TEXT
To show that interstate trade and commerce has been burdened, Mr Palmer is arguing that businesses with their head offices outside Western Australia will be commercially disadvantaged when compared to those that have them inside Western Australia. He has standing to do so because this is the case for his own mining company, Minerology, which is joined with him to the proceedings and is headquartered in Queensland.
An argument on this ground might have been straightforward at Federation, when almost all business was conducted in-person. Yet today, a large amount of Australian commercial activity takes place remotely, a situation which has been intensified in light of restrictions imposed by the COVID-19 pandemic. The High Court itself has operated via video-connection for several months, demonstrating that interstate work can continue without physical travel. In this peculiar moment of digital interconnectedness, the High Court may be less inclined to find that the border closure burdens the freedom of interstate trade and commerce in the manner that Mr Palmer suggests.

WORK TO COMPLETE
Restate word for word everything in the border closure text from "To show that" down to "headquartered in Queensland.".

RECORDS SHOWN
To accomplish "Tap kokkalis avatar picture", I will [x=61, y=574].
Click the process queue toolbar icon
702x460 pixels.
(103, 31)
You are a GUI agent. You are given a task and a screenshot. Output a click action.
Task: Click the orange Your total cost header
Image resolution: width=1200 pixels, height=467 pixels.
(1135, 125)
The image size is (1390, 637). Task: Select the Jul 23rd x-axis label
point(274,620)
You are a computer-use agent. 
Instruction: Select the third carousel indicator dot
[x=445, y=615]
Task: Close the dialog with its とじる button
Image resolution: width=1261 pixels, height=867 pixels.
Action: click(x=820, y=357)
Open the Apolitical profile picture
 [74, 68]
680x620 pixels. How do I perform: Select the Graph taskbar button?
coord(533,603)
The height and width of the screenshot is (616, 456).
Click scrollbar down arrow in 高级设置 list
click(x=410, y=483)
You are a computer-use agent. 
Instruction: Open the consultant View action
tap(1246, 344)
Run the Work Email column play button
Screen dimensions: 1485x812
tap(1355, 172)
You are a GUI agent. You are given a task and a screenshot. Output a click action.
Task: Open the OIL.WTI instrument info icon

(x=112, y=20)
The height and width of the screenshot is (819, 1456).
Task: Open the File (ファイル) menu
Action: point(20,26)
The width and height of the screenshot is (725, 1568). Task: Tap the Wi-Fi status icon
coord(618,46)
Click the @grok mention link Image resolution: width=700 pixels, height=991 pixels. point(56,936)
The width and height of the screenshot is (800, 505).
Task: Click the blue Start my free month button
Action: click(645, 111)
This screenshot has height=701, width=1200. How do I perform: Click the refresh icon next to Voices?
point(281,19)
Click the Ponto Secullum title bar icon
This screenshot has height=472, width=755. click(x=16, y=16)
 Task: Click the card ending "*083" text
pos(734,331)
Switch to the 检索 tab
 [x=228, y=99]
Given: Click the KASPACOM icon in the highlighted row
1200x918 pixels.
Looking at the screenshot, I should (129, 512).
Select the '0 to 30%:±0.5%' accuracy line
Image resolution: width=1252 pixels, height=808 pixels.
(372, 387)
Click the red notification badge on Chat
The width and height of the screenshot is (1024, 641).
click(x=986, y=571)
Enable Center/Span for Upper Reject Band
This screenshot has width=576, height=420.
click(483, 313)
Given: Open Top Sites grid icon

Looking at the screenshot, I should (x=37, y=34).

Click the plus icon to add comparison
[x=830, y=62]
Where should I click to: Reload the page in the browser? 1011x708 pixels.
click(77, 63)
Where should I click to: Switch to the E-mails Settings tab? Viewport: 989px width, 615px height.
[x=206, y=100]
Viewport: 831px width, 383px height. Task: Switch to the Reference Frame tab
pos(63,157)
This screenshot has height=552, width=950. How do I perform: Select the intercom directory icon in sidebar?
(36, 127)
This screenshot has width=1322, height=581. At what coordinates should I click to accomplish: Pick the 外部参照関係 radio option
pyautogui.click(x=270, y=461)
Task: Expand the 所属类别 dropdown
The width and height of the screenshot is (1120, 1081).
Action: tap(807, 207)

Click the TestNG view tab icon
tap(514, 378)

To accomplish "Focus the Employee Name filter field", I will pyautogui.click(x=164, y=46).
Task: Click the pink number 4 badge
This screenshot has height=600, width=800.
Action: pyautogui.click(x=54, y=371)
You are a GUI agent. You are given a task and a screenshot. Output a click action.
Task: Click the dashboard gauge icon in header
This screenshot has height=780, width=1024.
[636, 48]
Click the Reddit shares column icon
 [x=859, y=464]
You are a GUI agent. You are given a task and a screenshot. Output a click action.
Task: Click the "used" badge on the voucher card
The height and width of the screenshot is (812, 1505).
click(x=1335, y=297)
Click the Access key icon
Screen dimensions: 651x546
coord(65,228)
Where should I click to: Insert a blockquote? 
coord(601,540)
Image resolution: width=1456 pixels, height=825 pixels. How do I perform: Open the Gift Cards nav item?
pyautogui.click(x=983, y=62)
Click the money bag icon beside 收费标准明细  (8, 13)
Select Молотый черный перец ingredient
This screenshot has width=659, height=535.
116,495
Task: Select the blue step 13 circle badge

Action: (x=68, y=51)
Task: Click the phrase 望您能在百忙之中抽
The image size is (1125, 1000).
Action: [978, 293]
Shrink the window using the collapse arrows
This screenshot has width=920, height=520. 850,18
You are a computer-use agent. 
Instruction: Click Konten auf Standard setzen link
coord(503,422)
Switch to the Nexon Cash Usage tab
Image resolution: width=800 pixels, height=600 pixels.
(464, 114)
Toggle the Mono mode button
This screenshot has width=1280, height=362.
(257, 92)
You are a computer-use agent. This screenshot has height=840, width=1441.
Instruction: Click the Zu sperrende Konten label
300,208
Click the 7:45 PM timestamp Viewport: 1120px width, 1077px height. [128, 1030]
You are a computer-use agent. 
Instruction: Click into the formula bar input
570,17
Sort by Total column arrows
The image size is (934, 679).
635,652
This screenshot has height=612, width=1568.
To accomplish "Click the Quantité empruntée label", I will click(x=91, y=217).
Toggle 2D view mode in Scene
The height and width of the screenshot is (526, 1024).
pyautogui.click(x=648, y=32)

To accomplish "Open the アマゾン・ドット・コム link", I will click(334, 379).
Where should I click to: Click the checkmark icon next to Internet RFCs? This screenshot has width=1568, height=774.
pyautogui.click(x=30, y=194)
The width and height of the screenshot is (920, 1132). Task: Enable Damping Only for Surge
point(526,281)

OUTPUT OF THE EXERCISE
To show that interstate trade and commerce has been burdened, Mr Palmer is arguing that businesses with their head offices outside Western Australia will be commercially disadvantaged when compared to those that have them inside Western Australia. He has standing to do so because this is the case for his own mining company, Minerology, which is joined with him to the proceedings and is headquartered in Queensland.